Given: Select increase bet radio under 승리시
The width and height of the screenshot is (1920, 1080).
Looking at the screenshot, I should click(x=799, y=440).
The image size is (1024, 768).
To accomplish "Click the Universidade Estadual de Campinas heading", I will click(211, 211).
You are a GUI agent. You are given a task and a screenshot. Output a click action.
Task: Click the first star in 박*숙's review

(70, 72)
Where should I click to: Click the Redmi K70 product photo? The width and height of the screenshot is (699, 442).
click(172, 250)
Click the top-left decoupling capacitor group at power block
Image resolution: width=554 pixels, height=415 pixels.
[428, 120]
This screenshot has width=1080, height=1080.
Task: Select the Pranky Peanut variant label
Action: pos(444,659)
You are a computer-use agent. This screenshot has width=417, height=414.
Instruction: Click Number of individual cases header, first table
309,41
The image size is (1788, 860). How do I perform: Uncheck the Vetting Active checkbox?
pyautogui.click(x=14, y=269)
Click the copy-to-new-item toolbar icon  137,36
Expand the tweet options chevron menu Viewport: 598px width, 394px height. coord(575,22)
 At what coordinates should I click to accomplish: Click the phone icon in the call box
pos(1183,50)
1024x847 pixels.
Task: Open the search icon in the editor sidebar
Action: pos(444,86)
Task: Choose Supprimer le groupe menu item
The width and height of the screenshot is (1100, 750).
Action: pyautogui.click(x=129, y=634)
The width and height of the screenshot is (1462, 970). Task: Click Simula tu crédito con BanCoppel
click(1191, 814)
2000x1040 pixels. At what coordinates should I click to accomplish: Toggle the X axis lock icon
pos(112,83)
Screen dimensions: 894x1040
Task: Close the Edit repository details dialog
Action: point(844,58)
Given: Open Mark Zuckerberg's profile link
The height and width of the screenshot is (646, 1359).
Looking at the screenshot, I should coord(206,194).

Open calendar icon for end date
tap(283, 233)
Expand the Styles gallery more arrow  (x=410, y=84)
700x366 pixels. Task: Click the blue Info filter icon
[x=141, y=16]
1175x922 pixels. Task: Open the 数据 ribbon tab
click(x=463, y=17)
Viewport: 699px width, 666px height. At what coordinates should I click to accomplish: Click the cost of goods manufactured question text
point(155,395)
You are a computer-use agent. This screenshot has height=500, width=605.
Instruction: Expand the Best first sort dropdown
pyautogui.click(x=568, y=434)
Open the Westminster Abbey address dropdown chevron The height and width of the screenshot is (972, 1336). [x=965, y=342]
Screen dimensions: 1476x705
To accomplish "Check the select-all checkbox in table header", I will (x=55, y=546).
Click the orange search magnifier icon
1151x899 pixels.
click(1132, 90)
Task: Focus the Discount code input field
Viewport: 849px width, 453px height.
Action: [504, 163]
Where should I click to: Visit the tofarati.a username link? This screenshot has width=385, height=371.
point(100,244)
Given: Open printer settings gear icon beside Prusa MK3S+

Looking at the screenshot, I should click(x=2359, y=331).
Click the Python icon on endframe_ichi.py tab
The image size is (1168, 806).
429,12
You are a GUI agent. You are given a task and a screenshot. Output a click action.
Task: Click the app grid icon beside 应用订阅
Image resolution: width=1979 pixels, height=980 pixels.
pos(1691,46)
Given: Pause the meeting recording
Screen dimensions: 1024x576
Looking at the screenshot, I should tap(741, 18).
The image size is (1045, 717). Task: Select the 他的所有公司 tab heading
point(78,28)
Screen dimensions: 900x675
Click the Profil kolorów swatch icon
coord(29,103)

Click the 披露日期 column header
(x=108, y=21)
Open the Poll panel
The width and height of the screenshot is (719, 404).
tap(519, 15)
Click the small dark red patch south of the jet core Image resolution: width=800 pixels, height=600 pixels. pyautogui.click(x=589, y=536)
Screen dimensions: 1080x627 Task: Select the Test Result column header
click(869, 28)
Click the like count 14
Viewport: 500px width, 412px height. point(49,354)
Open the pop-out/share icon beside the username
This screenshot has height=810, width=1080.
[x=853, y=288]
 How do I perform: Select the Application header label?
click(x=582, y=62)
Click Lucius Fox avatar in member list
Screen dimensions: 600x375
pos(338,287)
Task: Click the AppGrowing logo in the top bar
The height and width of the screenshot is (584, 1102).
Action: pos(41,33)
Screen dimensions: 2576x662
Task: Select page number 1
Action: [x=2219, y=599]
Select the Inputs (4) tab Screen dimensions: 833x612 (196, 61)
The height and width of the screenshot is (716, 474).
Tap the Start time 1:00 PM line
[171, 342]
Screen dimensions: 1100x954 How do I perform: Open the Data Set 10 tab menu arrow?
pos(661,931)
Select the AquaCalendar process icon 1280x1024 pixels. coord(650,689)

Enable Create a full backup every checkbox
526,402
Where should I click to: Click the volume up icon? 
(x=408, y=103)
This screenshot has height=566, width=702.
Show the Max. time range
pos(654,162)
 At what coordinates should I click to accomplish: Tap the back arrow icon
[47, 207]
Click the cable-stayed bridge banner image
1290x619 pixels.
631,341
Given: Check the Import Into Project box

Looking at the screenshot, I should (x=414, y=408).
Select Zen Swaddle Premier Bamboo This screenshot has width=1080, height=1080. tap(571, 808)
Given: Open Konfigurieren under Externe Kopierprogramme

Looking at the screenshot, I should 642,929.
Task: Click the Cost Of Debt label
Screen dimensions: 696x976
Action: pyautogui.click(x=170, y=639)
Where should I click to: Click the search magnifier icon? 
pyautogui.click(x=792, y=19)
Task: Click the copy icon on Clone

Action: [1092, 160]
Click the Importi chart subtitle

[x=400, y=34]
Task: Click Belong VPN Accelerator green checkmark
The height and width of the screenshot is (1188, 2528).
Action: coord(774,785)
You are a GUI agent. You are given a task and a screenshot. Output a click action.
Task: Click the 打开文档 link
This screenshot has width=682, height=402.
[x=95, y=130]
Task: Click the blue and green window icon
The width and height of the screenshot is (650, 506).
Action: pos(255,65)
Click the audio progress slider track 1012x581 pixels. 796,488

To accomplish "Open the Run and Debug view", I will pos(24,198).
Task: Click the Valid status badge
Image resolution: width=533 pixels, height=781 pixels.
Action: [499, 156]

* _About this task_
Please report every line in the entries above that holds the string "green".

* _Expected answer_
Task: Click Belong VPN Accelerator green checkmark
Task: Click the blue and green window icon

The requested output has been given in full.